▸ Petunjuk Latihan:
**A.** Dalam teks bacaan, apa sebutan bagi keadaan ketika Giver bisa menjadi yang paling sukses atau justru yang paling gagal?
**B.** Sebutkan semua tokoh yang namanya tercantum dalam teks bacaan.

▸ Teks Bacaan:
Dari ketiganya, Giver adalah yang paling menarik sekaligus paling kompleks. Data riset Adam Grant menunjukkan bahwa Giver menempati dua posisi ekstrem dalam skala kesuksesan: mereka bisa menjadi yang paling sukses, atau justru paling gagal. Inilah yang disebut the giver’s paradox.

Giver yang sukses biasanya adalah mereka yang memberi dengan strategi dan kesadaran. Mereka tahu kapan harus membantu, siapa yang perlu didukung, dan sejauh mana memberi tidak mengorbankan diri sendiri. Mereka membangun kepercayaan, bukan ketergantungan. Dalam konteks kepemimpinan, Giver seperti ini menciptakan organisasi yang sehat dan penuh semangat kolaboratif. Mereka memberi ruang bagi orang lain untuk tumbuh, tanpa kehilangan arah atau integritas pribadi.

Secara filosofis, hal ini sejalan dengan konsep eudaimonia dalam pandangan Aristoteles: kebahagiaan sejati muncul dari kehidupan yang dijalani dengan kebajikan dan kesadaran moral. Giver yang bijak menemukan makna dalam memberi, bukan karena ingin dipuji, tetapi karena sadar bahwa nilai hidupnya ditentukan oleh kontribusi terhadap orang lain.

Namun ada pula Giver yang gagal — mereka yang terlalu baik, terlalu lembut, hingga akhirnya terjebak dalam kelelahan emosional dan eksploitasi. Dalam konteks organisasi, mereka sering kali menjadi korban Taker yang memanfaatkan kebaikan untuk kepentingan pribadi. Mereka kehilangan batas antara memberi dan menyerah. Inilah sisi gelap dari kebaikan yang tidak disertai kebijaksanaan. Nietzsche menyebut moralitas semacam itu sebagai bentuk kelemahan: kebaikan yang lahir dari rasa takut atau kebutuhan untuk diterima, bukan dari kekuatan untuk memilih.

Berbeda dari Giver, Taker dan Matcher tidak mengalami fluktuasi ekstrem. Taker sering kali sukses di awal karena sikap agresif dan fokus pada hasil. Namun kesuksesan mereka jarang bertahan lama, sebab kepercayaan yang mereka rusak tidak mudah dipulihkan. Orang lain belajar menjauh, dan sistem sosial pun menolak kehadiran mereka.

Sedangkan Matcher berada di posisi stabil — tidak pernah jatuh terlalu dalam, tapi juga jarang mencapai puncak. Matcher menjaga harmoni sosial, namun dalam jangka panjang mereka cenderung berhenti berinovasi. Dunia bergerak karena orang-orang yang berani memberi lebih dari yang diminta, dan itulah ruang di mana Giver yang bijak berdiri.

Dalam perspektif organisasi pendidikan, saya melihat ketiga tipe ini hidup berdampingan. Ada guru Giver yang tulus, guru Matcher yang disiplin, dan kadang ada juga Taker yang mementingkan kepentingannya sendiri. Tugas seorang kepala sekolah bukan menghakimi, melainkan menata keseimbangan agar kebaikan bisa tumbuh tanpa dimanfaatkan.

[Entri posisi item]
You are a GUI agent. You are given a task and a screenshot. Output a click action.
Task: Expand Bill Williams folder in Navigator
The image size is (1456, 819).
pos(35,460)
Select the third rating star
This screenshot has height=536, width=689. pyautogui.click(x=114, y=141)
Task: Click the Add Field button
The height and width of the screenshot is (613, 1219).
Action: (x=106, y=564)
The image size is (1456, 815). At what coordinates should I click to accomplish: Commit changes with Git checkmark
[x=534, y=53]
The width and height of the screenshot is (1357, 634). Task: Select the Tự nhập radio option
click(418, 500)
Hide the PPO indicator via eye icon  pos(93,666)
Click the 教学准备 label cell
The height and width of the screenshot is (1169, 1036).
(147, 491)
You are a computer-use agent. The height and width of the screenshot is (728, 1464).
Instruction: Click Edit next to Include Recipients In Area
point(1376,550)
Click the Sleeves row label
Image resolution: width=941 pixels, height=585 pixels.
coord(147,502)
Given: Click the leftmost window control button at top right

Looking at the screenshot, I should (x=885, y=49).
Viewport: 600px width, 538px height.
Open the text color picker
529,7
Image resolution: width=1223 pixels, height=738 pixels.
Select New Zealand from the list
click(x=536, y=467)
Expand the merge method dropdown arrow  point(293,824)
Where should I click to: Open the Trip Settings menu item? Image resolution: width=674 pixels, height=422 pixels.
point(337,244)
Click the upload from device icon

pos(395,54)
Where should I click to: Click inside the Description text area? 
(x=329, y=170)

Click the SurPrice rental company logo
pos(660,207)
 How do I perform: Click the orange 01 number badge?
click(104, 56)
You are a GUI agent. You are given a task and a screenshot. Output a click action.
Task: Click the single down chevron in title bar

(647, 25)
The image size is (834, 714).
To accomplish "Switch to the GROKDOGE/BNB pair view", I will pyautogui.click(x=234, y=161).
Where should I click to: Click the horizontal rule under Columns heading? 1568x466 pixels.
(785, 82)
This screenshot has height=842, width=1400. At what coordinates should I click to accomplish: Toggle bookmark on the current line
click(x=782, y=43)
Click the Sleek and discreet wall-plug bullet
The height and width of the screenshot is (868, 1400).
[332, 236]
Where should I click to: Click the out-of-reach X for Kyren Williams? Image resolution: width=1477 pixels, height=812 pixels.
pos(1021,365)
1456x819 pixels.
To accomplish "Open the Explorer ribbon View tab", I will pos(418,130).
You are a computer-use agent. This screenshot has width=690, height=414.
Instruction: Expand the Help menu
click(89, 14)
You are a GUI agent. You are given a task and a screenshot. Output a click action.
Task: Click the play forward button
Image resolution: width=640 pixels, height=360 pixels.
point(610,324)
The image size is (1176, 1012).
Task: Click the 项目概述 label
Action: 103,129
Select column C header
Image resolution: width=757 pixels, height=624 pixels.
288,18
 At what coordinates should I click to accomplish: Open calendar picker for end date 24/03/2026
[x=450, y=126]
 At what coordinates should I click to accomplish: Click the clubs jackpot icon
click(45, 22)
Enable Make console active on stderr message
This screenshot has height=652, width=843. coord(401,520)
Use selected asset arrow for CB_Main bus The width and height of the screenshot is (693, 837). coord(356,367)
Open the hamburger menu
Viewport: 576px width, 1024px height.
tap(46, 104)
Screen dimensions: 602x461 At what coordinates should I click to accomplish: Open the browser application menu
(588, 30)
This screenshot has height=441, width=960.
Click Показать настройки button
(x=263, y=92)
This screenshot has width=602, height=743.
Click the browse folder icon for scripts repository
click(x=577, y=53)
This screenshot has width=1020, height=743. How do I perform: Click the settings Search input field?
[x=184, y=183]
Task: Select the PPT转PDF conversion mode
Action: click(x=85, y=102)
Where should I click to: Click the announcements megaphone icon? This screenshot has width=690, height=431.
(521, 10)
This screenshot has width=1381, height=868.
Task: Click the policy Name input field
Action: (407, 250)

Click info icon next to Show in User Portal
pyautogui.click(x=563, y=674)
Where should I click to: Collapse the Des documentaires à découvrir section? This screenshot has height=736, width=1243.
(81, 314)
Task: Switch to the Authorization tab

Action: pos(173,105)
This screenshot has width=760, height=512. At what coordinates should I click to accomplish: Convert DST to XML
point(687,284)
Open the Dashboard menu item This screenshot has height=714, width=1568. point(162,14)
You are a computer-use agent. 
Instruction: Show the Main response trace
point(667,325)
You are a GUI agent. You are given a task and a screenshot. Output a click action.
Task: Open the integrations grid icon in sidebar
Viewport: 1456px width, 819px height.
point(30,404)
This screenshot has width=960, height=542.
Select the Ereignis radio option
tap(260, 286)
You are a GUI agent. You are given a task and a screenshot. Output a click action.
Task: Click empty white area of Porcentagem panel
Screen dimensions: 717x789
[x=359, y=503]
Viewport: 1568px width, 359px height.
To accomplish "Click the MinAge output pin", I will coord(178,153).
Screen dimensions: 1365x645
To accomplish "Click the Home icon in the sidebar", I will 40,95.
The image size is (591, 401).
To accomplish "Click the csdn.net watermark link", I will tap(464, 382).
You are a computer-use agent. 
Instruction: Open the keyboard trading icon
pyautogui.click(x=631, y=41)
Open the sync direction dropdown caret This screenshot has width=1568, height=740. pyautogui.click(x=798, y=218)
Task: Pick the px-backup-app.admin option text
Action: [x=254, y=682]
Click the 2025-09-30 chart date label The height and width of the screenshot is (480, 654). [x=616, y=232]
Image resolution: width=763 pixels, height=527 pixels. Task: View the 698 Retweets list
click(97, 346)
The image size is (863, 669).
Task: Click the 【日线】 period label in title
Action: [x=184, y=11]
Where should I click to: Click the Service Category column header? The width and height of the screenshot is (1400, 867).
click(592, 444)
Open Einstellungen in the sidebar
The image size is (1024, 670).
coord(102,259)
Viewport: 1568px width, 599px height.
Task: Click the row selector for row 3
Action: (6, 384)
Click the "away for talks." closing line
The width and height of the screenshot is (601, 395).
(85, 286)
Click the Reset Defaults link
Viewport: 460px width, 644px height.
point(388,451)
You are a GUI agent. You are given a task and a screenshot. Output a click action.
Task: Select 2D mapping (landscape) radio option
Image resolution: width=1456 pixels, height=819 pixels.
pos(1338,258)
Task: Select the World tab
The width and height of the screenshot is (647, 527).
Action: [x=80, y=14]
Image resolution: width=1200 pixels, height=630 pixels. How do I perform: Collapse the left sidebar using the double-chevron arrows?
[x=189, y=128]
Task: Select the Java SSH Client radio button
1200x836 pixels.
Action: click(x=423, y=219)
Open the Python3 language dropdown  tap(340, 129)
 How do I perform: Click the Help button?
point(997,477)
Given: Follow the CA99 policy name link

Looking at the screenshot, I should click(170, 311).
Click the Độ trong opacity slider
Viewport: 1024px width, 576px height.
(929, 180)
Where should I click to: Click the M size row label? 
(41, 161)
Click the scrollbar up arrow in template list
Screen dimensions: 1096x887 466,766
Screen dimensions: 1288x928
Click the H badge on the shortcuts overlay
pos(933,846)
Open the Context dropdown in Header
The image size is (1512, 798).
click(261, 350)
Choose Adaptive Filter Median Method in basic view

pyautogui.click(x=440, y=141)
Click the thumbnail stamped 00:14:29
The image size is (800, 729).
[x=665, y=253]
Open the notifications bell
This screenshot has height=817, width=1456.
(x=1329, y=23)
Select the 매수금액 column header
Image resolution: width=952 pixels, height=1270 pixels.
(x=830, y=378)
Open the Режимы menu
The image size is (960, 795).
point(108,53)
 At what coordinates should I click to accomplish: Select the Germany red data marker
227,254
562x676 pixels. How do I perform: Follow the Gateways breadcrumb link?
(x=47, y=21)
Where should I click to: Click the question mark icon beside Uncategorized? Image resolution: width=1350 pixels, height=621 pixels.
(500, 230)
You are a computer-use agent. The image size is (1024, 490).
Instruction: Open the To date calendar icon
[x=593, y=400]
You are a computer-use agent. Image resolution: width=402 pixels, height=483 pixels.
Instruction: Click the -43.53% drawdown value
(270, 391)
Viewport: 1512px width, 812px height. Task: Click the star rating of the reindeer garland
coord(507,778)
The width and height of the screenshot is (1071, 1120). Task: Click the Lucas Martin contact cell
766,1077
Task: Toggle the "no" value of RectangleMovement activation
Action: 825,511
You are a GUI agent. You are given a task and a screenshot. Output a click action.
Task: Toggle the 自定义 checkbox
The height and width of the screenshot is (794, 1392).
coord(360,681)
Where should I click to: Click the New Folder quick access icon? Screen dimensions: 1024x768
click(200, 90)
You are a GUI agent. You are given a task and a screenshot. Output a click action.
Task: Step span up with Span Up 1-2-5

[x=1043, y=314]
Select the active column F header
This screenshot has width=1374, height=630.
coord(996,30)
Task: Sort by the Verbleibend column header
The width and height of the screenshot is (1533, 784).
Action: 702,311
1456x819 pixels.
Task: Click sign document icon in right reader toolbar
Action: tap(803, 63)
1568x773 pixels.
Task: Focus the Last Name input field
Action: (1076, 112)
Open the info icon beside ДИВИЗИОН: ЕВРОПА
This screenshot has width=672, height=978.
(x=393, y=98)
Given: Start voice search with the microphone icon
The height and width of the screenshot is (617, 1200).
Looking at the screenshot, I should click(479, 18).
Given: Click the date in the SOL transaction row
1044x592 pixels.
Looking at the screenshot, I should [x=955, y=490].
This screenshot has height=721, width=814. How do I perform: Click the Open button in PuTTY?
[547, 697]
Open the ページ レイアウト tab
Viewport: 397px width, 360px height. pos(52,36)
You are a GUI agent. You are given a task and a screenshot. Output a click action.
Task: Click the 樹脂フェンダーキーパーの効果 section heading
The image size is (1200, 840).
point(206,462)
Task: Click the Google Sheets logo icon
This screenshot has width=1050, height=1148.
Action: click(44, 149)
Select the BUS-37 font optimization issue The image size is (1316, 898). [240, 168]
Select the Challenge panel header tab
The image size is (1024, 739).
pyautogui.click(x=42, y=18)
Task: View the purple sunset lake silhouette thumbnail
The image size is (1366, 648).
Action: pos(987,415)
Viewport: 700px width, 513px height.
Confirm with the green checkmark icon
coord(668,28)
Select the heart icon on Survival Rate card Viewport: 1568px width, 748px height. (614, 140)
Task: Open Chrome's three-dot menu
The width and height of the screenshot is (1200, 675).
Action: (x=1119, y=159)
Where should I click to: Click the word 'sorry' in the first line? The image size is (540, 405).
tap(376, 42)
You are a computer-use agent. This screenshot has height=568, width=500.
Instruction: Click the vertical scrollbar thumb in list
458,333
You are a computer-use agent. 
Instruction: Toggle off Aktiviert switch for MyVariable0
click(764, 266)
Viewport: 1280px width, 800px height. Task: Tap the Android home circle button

▸ Jawaban yang Diharapkan:
**A.** The giver's paradox.

**B.** Adam Grant, Aristoteles, dan Nietzsche.